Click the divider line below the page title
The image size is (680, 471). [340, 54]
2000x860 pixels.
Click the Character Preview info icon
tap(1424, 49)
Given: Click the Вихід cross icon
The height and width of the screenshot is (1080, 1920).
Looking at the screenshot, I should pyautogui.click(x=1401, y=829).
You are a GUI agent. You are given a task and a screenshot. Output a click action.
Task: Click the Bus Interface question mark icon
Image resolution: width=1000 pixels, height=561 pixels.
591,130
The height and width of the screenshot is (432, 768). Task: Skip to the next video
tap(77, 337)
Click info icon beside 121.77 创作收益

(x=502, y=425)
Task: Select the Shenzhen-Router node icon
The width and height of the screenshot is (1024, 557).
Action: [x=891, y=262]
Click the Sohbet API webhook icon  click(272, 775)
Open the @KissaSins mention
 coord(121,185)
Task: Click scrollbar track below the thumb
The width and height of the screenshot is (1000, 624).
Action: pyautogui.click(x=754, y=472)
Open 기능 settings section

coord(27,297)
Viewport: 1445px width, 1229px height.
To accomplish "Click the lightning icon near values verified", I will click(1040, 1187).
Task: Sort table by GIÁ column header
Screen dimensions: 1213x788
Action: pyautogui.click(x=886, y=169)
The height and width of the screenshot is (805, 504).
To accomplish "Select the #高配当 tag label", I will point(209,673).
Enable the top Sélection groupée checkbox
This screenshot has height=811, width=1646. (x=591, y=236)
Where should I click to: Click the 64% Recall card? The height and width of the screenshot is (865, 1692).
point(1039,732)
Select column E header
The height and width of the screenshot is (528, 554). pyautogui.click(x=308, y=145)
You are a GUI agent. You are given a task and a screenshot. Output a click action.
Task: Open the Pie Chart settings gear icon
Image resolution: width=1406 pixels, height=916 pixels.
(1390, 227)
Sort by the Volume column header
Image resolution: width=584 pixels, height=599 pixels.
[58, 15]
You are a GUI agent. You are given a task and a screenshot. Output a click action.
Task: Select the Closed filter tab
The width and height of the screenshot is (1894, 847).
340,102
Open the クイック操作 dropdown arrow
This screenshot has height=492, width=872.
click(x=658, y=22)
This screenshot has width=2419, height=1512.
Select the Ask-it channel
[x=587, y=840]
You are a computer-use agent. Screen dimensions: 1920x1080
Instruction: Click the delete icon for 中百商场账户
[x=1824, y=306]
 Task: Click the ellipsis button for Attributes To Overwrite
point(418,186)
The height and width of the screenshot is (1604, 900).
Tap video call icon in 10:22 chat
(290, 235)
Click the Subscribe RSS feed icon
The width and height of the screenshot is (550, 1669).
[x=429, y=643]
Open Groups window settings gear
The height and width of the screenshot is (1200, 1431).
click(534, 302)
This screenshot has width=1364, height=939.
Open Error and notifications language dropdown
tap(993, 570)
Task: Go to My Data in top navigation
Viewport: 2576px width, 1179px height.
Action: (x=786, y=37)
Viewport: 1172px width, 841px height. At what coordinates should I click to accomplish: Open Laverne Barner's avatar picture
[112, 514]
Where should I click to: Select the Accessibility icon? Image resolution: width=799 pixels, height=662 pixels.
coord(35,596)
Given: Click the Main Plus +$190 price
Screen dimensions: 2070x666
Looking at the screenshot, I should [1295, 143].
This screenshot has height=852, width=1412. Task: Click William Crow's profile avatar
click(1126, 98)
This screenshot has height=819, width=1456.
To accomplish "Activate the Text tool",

☆ ☆ ☆

Can you copy out, word for word, the part of the rows that opens with the line containing "The height and width of the screenshot is (1604, 900)." and closes with the final row, including both ends?

The height and width of the screenshot is (1604, 900).
Tap video call icon in 10:22 chat
(290, 235)
Click the Subscribe RSS feed icon
The width and height of the screenshot is (550, 1669).
[x=429, y=643]
Open Groups window settings gear
The height and width of the screenshot is (1200, 1431).
click(534, 302)
This screenshot has width=1364, height=939.
Open Error and notifications language dropdown
tap(993, 570)
Task: Go to My Data in top navigation
Viewport: 2576px width, 1179px height.
Action: (x=786, y=37)
Viewport: 1172px width, 841px height. At what coordinates should I click to accomplish: Open Laverne Barner's avatar picture
[112, 514]
Where should I click to: Select the Accessibility icon? Image resolution: width=799 pixels, height=662 pixels.
coord(35,596)
Given: Click the Main Plus +$190 price
Screen dimensions: 2070x666
Looking at the screenshot, I should [1295, 143].
This screenshot has height=852, width=1412. Task: Click William Crow's profile avatar
click(1126, 98)
This screenshot has height=819, width=1456.
To accomplish "Activate the Text tool",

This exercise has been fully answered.